Others active in the community, such as the Rev. Michael Pfleger, said they’ve seen Johnson on the beat delivering fair but firm treatment.
Pfleger has gained nationwide attention for his efforts to help young people in one of the country’s most notoriously violent cities.
“What I liked about him is that he’s not a real flashy person,” said Pfleger, reflecting on his interaction with Johnson. “He’s the quiet storm. He listens. He’s a tremendous listener of the community. He’s one of those cops who gets it. He said, ‘We need ideas, thoughts, contributions from not just mothers and fathers but brothers on the corner and brothers on the street.’ He would take that information back and make it part of his strategy.”
The mayor’s pick surprised many because he was not one of the three people that the Chicago Police Board recommended be given the job.
The police board had named three finalists – Cedric Alexander, the DeKalb County, Georgia, public safety director; former Spokane, Washington, police Chief Anne Kirkpatrick; and Chicago police Deputy Superintendent Eugene Williams.
Alexander, a CNN law enforcement analyst, said he met with Emanuel three times and that he was considered the front-runner.
“It was at our third meeting in Washington, D.C., on Thursday with Mayor Rahm Emanuel that it was suggested that I had the job,” he told CNN. “Then on Saturday night I got a call from Mayor Emanuel and he said to me, ‘We are going to go in another direction.’ “
Regardless, Alexander told CNN that he is happy to move on and said he won’t be speaking further about the matter on television.
The president of the police board released a statement Monday saying the board would convene as soon as possible to determine next steps.
“While we appreciate that this is a topic of great importance and interest, the Board needs to take the time necessary to make the best decision possible given the importance of this issue for our City. Until that time, we will have no further comment,” it read.
Emanuel spent months talking to officers, residents and local leaders before choosing Johnson.
“I believe Eddie Johnson has everything that the city needs. I believe the other three all have qualities and strengths. I take nothing away from them,” he told reporters. “They have a lot of offer.”
All eyes on Chicago
Speaking alongside the mayor Monday, Johnson stressed the depth and breadth of his roots in Chicago and at the Chicago Police Department.
“I raised my kids here. My family is here,” he said. “I know that trust won’t be restored overnight. It has to be earned every day in both routine as well as high-pressure situations.”
Johnson will have to face much turmoil in his new position.

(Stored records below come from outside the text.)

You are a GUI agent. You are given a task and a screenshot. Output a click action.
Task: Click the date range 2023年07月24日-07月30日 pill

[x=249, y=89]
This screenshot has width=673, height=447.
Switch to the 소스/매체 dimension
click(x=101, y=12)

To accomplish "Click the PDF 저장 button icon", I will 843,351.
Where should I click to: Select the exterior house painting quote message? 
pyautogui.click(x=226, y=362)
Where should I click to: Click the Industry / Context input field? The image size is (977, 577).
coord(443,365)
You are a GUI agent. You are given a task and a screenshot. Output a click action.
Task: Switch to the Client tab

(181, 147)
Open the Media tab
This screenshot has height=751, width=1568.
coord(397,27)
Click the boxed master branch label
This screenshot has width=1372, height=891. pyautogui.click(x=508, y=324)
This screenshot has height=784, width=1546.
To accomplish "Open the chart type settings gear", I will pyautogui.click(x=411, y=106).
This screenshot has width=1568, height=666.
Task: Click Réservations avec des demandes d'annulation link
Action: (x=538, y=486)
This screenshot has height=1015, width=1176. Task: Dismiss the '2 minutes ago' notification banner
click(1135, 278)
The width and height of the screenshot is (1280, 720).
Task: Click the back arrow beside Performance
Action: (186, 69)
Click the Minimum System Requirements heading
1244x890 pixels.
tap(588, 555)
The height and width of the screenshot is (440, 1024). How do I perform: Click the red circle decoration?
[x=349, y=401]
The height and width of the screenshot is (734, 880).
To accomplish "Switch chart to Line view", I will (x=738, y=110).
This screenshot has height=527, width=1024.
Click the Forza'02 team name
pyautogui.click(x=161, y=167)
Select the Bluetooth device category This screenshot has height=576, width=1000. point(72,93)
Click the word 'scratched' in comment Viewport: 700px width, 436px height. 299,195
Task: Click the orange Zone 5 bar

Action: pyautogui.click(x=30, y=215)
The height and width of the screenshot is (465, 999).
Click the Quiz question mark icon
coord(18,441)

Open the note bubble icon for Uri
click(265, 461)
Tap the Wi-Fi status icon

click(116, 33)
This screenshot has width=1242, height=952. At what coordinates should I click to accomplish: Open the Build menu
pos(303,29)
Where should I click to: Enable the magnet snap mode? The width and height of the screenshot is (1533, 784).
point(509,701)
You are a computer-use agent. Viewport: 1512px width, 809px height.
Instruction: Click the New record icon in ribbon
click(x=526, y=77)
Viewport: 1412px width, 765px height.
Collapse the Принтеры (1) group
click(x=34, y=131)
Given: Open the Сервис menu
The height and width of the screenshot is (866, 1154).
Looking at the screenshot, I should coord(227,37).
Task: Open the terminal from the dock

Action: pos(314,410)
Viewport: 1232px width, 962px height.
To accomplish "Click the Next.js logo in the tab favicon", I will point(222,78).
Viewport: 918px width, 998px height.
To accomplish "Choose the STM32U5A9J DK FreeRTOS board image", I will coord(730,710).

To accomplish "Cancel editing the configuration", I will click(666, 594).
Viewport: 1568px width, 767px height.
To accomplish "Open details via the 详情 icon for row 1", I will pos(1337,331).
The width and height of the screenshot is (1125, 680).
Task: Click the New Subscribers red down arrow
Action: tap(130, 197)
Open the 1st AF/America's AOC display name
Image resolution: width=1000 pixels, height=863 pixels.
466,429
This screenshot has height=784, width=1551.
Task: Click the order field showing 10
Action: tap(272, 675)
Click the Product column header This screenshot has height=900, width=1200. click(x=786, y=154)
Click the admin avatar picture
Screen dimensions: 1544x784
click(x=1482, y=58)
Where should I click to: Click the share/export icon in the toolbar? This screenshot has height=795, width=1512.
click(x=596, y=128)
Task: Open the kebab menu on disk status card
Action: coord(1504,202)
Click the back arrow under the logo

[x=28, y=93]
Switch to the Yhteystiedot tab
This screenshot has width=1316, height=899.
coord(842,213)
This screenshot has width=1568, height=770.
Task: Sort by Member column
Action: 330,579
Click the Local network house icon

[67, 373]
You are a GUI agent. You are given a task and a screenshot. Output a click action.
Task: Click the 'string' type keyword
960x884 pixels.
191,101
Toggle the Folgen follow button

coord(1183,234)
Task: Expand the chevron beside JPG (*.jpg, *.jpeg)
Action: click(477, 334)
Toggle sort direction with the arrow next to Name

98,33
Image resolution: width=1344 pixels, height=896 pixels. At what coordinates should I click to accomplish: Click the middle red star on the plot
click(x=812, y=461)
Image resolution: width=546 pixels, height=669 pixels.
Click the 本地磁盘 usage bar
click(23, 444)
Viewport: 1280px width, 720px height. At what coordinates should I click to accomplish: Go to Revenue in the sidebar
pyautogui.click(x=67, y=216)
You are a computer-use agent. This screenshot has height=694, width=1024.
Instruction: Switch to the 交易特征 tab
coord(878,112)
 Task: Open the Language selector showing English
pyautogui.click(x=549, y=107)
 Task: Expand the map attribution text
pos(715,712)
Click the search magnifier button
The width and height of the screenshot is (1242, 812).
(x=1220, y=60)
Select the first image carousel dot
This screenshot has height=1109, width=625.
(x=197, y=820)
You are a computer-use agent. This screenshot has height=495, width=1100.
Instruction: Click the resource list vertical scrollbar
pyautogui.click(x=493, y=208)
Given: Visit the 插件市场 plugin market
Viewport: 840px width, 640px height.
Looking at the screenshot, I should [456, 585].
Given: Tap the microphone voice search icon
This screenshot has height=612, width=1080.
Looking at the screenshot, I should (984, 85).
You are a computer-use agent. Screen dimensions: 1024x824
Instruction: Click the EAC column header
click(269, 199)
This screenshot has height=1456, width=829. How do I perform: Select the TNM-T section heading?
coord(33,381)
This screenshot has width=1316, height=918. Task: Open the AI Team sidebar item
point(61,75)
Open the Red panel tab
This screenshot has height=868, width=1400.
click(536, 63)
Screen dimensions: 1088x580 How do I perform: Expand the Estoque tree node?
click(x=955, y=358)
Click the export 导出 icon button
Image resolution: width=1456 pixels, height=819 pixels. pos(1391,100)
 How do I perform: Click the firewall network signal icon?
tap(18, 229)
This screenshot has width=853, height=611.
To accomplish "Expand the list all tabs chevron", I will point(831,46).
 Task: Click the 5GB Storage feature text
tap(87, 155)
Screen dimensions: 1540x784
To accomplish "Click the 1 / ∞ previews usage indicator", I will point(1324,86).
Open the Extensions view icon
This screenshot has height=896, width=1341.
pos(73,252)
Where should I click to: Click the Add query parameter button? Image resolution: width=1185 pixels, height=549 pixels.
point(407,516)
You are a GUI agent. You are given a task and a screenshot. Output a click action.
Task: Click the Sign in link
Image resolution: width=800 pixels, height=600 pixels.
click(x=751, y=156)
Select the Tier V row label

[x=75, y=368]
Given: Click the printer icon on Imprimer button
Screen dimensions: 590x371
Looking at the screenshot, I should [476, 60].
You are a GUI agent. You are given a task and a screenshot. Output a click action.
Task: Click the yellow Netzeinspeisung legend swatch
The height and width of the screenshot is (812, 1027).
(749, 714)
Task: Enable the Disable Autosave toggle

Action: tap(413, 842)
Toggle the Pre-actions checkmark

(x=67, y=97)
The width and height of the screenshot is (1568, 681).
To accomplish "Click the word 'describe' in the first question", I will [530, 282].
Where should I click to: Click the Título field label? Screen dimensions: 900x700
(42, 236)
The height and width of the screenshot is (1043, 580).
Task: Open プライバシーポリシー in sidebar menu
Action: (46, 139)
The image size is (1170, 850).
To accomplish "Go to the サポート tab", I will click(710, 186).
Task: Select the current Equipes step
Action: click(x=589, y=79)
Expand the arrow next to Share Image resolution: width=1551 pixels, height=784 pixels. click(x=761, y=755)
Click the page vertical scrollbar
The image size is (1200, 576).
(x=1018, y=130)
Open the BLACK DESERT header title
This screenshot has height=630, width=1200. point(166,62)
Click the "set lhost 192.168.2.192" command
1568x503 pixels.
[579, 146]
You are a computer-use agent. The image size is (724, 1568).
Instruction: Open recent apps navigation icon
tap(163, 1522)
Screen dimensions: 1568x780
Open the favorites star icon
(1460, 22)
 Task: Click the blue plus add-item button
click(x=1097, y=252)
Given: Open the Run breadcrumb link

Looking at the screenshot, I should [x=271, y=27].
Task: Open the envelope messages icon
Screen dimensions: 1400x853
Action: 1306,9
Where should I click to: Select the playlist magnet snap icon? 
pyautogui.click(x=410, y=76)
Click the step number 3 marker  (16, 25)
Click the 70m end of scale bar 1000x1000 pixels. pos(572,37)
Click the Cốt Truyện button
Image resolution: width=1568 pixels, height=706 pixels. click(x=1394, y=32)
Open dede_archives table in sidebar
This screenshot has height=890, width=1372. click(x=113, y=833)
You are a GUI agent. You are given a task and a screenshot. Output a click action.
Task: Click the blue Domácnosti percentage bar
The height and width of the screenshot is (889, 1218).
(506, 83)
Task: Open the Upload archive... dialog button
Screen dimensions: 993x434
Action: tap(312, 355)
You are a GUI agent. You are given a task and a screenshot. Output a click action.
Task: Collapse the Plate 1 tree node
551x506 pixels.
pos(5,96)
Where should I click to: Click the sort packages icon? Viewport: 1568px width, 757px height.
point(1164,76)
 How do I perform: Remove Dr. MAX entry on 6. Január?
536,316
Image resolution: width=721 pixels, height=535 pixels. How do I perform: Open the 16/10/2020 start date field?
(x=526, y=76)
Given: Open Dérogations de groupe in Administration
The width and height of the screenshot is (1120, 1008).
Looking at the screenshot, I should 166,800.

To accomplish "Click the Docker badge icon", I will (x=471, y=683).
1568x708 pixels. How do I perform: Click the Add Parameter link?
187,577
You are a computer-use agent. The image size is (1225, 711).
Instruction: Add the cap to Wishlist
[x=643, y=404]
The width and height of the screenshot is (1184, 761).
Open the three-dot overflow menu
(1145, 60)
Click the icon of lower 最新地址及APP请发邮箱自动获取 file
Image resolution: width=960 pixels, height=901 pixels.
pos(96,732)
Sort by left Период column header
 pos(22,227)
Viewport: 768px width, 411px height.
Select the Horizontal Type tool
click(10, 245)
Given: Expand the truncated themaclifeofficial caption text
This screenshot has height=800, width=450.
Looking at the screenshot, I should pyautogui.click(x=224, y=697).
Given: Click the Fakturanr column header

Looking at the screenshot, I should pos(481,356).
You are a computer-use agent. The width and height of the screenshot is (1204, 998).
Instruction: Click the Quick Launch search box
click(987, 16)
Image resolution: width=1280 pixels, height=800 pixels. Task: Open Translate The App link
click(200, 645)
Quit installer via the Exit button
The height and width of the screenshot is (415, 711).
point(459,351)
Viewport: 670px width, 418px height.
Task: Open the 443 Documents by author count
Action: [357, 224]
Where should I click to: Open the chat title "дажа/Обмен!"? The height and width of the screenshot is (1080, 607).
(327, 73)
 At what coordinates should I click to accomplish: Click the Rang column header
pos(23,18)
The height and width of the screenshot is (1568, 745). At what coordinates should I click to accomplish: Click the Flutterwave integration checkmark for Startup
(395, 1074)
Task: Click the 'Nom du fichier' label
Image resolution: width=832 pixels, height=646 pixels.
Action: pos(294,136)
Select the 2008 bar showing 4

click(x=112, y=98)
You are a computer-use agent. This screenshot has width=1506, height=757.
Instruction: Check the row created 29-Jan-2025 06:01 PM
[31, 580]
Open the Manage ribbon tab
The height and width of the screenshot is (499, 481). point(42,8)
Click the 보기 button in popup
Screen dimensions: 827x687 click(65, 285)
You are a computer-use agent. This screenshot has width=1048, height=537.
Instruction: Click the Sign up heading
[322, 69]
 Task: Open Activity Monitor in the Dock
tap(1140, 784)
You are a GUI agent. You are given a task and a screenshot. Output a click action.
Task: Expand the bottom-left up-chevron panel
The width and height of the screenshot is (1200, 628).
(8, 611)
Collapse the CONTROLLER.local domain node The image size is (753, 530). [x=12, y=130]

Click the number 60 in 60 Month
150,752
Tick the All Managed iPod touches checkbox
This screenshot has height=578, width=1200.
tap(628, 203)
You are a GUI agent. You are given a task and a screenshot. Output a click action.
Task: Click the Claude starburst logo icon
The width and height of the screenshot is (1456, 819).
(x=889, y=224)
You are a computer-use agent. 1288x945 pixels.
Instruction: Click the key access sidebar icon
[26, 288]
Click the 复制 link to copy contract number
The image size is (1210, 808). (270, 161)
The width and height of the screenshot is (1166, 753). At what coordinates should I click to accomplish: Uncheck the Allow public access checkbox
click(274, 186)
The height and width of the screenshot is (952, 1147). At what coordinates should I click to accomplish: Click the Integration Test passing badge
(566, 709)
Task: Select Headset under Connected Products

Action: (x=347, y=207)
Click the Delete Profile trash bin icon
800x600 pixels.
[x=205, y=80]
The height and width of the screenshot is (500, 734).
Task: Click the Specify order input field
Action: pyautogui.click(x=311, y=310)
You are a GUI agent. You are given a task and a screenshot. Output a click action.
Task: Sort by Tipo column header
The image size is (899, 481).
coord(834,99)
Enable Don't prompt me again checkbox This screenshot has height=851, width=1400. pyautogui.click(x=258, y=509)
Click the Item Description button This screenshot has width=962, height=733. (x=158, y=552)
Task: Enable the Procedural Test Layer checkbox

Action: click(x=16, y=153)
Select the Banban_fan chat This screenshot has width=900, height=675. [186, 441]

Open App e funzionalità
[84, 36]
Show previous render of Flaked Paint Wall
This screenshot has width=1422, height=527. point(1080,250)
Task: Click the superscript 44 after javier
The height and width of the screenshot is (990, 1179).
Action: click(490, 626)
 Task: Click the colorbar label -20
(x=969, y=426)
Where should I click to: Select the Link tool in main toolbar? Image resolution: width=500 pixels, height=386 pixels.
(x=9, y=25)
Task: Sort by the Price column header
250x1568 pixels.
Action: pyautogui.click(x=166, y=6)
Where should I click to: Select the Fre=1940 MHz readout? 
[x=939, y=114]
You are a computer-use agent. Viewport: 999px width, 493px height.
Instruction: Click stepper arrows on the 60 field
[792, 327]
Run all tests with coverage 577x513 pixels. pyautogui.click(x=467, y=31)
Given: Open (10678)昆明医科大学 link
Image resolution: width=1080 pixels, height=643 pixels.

Recent headlines called Chicago the “murder capital of the U.S.” or “murder city” as it battled a years-long struggle with rising and falling homicide rates, especially in poorer, black neighborhoods such as Austin and Englewood.
Chicago police reported that since the middle of February, gun arrests are up 43%, and that for the whole month, arrests for homicide are up 40% over February 2015.
When asked by reporters what his message would be to the worst offenders, Johnson said: “I would say to these young people out here, shooting and killing, they are destroying our communities. They are destroying families, and it has to stop.”
In addition, the U.S. Justice Department launched an investigation last year after police released the October 2014 video of Officer Jason Van Dyke fatally shooting black teenager Laquan McDonald on a Chicago street. The officer is white.
The video of McDonald’s death outraged many Chicagoans, who took to the streets to protest what they felt was excessive use of force and dishonesty by police and city officials. Police initially accused McDonald of threatening officers. The demonstrators also questioned why it took more than 400 days to release the video despite the city paying McDonald’s mother a $5 million settlement.
Van Dyke has been charged with first-degree murder in the teenager’s death. He has pleaded not guilty.
CNN’s Marylynn Ryan, Michael Martinez and Seth Kovar contributed to this report.